I have a class called Point , used to store x and y double values. I have a std::vector of Point s that contain duplicate values. I am trying to count the number of unique items in this vector.

I thought since std::set only unique objects, creating a set from vector would give me unique values. But I am not getting the right results. I have overloaded the equality operator. But still the duplicate values gets inserted into the set .

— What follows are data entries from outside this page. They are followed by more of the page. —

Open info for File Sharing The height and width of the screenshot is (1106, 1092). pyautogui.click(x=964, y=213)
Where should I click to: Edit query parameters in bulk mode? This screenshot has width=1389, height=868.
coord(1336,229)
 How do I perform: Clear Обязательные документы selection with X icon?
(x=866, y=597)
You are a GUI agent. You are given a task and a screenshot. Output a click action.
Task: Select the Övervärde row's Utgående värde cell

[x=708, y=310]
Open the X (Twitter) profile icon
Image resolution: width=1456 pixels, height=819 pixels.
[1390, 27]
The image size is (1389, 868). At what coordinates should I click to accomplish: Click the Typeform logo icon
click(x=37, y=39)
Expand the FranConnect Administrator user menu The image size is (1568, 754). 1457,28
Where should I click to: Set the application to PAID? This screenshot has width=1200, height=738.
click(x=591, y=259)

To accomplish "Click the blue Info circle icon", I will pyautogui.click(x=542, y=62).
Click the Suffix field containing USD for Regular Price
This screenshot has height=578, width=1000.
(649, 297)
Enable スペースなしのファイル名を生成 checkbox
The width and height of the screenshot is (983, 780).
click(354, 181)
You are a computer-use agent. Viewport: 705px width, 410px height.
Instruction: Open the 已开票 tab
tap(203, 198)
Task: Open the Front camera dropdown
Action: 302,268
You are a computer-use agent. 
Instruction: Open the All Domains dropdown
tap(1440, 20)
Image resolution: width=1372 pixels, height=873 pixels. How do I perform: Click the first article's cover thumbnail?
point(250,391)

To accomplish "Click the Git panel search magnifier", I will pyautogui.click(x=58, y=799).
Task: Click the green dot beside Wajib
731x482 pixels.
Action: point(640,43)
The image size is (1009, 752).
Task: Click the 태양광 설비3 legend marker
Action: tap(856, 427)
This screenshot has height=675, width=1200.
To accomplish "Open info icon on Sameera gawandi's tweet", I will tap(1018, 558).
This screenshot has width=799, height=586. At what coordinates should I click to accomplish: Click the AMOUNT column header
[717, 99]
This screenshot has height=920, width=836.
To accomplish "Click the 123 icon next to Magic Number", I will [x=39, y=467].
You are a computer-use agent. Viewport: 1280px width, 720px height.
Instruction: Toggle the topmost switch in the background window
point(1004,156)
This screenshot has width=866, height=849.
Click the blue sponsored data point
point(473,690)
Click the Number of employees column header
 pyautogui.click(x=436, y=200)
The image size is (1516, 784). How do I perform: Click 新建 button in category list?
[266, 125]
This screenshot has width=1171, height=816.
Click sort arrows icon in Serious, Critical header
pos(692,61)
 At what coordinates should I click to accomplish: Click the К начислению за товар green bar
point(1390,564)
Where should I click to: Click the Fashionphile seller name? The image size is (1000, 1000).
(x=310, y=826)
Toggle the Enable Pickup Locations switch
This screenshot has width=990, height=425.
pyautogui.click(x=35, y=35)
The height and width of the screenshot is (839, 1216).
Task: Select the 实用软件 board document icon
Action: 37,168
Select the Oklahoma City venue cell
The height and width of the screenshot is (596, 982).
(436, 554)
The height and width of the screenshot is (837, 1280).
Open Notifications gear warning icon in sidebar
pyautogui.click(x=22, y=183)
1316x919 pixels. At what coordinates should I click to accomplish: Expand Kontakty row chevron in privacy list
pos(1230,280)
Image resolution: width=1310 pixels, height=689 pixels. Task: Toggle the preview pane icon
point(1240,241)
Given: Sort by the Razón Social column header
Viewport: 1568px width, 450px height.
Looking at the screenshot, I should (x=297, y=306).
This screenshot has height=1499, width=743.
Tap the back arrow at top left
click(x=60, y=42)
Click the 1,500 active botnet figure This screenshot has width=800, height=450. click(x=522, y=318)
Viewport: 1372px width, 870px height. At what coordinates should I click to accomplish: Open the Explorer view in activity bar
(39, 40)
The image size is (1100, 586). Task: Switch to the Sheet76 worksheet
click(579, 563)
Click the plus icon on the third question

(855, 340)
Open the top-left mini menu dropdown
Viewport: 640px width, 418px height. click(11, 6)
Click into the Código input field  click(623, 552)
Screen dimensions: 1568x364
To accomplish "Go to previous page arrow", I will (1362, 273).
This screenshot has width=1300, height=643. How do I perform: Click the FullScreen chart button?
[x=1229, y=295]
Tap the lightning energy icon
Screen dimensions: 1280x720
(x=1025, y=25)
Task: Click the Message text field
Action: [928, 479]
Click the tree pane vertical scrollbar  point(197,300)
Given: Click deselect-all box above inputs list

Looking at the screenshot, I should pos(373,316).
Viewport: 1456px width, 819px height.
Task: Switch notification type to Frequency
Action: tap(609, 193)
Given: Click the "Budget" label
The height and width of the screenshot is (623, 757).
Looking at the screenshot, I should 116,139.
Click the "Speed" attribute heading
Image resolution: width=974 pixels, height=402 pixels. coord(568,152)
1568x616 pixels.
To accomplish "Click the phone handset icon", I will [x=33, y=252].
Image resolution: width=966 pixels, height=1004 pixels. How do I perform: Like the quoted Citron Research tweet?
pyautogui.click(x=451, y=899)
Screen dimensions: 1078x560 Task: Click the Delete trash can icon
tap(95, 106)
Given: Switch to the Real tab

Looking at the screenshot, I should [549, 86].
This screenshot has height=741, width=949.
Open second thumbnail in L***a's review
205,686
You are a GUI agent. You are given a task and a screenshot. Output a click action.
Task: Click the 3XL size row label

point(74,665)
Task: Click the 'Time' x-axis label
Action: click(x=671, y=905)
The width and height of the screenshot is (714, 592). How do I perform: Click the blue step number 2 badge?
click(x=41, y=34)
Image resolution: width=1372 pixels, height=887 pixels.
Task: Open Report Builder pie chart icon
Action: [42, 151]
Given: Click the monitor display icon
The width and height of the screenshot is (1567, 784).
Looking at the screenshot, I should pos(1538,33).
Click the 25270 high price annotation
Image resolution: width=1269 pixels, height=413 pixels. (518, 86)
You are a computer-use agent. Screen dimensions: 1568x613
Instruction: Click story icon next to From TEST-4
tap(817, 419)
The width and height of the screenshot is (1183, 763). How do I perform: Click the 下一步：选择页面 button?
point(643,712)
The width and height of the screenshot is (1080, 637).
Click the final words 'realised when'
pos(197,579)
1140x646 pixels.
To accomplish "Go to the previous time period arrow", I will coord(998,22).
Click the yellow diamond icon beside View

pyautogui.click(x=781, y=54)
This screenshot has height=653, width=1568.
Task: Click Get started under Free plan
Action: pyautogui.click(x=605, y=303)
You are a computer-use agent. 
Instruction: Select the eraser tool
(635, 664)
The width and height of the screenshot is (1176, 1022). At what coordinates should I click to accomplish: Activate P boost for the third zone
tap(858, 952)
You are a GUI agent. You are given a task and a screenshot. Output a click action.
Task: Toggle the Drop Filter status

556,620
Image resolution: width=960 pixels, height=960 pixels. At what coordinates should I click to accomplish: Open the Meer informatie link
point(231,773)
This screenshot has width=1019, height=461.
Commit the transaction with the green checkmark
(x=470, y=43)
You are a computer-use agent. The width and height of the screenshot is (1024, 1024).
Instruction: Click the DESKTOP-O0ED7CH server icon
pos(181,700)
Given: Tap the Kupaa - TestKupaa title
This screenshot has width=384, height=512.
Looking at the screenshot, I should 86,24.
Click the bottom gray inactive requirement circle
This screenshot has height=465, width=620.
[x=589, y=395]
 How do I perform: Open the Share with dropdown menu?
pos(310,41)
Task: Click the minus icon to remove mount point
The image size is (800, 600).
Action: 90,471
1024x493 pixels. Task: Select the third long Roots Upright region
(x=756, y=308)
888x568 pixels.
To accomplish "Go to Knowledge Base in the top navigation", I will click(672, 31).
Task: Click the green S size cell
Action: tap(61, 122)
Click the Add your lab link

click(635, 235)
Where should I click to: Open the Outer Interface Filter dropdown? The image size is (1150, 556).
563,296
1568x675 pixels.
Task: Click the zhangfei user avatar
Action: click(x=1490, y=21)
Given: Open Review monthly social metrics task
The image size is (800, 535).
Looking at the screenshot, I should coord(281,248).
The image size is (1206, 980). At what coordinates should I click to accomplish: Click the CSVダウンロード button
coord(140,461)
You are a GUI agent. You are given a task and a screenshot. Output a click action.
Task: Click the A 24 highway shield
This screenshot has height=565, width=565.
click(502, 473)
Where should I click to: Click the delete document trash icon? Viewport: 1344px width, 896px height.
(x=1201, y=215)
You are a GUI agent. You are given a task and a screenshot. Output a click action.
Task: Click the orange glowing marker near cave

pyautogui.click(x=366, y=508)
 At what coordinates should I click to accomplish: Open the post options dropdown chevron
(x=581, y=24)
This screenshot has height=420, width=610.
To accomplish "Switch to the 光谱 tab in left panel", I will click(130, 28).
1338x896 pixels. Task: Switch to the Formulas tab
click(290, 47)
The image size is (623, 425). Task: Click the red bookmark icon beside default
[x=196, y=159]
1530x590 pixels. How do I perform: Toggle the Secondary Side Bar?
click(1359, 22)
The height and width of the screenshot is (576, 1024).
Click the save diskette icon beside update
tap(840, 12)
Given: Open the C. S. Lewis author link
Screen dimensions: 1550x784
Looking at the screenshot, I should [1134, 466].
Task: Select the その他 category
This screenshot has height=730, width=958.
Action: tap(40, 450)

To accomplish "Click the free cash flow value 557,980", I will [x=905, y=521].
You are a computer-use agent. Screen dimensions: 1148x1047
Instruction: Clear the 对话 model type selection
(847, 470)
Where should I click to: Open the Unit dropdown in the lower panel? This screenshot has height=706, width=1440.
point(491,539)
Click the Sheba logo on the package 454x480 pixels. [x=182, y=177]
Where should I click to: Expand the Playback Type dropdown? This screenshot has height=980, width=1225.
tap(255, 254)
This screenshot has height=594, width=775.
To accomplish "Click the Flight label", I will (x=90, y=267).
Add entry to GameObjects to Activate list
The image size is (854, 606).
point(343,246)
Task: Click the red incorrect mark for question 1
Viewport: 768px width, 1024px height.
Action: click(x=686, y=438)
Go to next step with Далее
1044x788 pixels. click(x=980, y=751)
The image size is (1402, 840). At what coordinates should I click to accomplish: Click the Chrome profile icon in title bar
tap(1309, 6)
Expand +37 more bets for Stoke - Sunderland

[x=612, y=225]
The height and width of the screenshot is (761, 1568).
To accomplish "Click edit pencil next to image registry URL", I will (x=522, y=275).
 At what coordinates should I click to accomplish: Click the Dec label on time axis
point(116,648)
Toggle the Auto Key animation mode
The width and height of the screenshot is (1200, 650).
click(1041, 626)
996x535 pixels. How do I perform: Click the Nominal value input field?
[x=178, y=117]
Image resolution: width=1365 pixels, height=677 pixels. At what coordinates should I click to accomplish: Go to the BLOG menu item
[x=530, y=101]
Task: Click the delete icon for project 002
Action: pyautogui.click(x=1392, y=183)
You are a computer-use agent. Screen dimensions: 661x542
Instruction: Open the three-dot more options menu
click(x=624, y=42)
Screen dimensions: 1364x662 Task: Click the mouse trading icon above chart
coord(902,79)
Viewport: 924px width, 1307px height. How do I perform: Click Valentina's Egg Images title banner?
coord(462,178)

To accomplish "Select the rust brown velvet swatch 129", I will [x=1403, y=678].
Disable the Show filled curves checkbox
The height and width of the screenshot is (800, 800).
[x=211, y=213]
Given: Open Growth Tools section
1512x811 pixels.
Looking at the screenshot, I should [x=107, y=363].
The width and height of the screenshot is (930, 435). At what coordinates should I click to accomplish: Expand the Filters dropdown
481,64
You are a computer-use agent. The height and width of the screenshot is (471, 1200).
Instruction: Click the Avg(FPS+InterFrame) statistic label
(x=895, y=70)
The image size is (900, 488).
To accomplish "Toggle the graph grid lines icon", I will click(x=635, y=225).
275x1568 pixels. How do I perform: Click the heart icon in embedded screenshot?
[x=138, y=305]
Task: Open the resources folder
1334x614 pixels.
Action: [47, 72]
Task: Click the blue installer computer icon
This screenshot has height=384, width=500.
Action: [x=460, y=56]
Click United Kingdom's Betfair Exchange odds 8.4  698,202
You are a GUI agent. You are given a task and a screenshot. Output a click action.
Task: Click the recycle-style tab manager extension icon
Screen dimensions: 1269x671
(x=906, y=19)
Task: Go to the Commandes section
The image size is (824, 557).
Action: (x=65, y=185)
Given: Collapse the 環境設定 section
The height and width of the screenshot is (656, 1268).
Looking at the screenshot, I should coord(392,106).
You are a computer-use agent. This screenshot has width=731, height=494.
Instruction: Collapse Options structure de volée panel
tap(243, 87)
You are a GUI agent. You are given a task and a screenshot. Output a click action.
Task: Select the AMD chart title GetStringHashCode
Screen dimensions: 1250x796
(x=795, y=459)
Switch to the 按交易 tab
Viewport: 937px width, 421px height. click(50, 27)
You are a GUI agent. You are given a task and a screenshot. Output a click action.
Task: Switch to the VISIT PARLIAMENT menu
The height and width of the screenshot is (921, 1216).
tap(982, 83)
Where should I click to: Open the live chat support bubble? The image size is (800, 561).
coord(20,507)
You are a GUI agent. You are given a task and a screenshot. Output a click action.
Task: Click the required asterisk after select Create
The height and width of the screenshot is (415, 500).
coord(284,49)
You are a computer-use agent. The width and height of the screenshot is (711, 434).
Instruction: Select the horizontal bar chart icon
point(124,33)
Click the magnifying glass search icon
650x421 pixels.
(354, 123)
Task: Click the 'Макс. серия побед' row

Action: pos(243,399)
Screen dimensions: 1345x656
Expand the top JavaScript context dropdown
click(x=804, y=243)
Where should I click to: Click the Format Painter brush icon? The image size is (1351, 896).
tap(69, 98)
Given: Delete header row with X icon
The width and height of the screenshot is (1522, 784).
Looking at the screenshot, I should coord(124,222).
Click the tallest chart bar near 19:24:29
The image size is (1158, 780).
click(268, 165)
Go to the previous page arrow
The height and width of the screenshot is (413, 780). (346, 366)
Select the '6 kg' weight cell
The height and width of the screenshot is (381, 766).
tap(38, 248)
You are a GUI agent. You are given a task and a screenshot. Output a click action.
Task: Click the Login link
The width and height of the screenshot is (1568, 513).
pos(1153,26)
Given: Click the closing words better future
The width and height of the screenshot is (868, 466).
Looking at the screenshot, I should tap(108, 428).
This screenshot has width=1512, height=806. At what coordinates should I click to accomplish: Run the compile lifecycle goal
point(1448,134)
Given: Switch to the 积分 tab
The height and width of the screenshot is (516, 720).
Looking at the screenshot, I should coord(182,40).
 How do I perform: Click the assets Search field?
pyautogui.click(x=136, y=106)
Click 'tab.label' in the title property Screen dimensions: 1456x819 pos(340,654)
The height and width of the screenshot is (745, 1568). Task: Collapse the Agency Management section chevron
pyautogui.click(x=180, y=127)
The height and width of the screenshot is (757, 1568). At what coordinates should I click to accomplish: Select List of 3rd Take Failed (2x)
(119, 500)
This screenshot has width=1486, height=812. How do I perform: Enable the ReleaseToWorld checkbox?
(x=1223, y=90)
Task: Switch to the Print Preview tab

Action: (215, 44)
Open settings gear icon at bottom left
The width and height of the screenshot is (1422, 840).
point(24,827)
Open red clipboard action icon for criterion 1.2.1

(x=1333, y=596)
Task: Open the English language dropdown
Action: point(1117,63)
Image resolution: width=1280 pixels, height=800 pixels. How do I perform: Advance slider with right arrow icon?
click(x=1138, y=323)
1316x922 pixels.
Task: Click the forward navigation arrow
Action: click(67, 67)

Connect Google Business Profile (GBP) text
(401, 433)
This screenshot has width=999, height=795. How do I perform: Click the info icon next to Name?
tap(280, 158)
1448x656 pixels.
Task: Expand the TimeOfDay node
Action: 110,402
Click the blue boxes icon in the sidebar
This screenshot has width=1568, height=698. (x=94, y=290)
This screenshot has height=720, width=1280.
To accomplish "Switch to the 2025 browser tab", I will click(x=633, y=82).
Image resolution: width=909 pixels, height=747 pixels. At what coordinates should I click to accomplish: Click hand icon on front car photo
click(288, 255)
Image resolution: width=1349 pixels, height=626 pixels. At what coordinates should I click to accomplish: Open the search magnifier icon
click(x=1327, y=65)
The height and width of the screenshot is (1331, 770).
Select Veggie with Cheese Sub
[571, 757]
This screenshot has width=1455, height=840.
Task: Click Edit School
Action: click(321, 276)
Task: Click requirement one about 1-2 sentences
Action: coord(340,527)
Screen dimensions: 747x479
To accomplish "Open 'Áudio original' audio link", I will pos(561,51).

the current results are like below..

10,10 repetitions - 1
10,10 repetitions - 1
20,20 repetitions - 1
20,20 repetitions - 1

I am expecting...

10,10 repetitions - 2
20,20 repetitions - 2

Any clues where I am wrong? Complete code is below.

Point.h file

#ifndef POINT_H
#define POINT_H
class Point
{
public:
    Point(double x, double y);
    double getX();
    double getY();

    Point(const Point &other);

    bool operator == (const Point& p );
    bool operator != (const Point& p );

private:
    double _x;
    double _y;
};
#endif // POINT_H

Point.cpp file

#include "point.h"

Point::Point(double x, double y)
{
    _x = x;
    _y = y;
}

Point::Point(const Point &other)
{
    _x = other._x;
    _y = other._y;
}

double Point::getX()
{
    return _x;
}

double Point::getY()
{
    return _y;
}

bool Point::operator == ( const Point& p )
{
    return ( (_x  == p._x ) && (_y == p._y));
}

bool Point::operator != ( const Point& p )
{
    return !((*this) == p );
}

main.cpp file

#include <iostream>
#include <vector>
#include <set>
#include "Point.h"
using namespace std;

int main()
{
    std::vector <Point*> pointsVector;
    pointsVector.push_back(new Point(10,10));
    pointsVector.push_back(new Point(10,10));
    pointsVector.push_back(new Point(20,20));
    pointsVector.push_back(new Point(20,20));


    std::set<Point*> uniqueSet( pointsVector.begin(), pointsVector.end() );

    std::set<Point*>::iterator it;
    for (it = uniqueSet.begin(); it != uniqueSet.end(); ++it)
    {
        Point* f = *it; // Note the "*" here
        int result = std::count( pointsVector.begin(), pointsVector.end(), f );
        cout << f->getX() << "," << f->getY() << " repetitions - " << result << endl;
    }

    return 0;
}

All your elements are different because you:

1) use pointers, so you'll have to pass a custom comparator that compares pointers to Point taking into account what they point to.

2) assume std::set uses operator == or operator != when in fact it uses operator < .

I would have a collection of Point instead of Point* . Do you have any reason to use pointers instead of objects? If not, then use objects.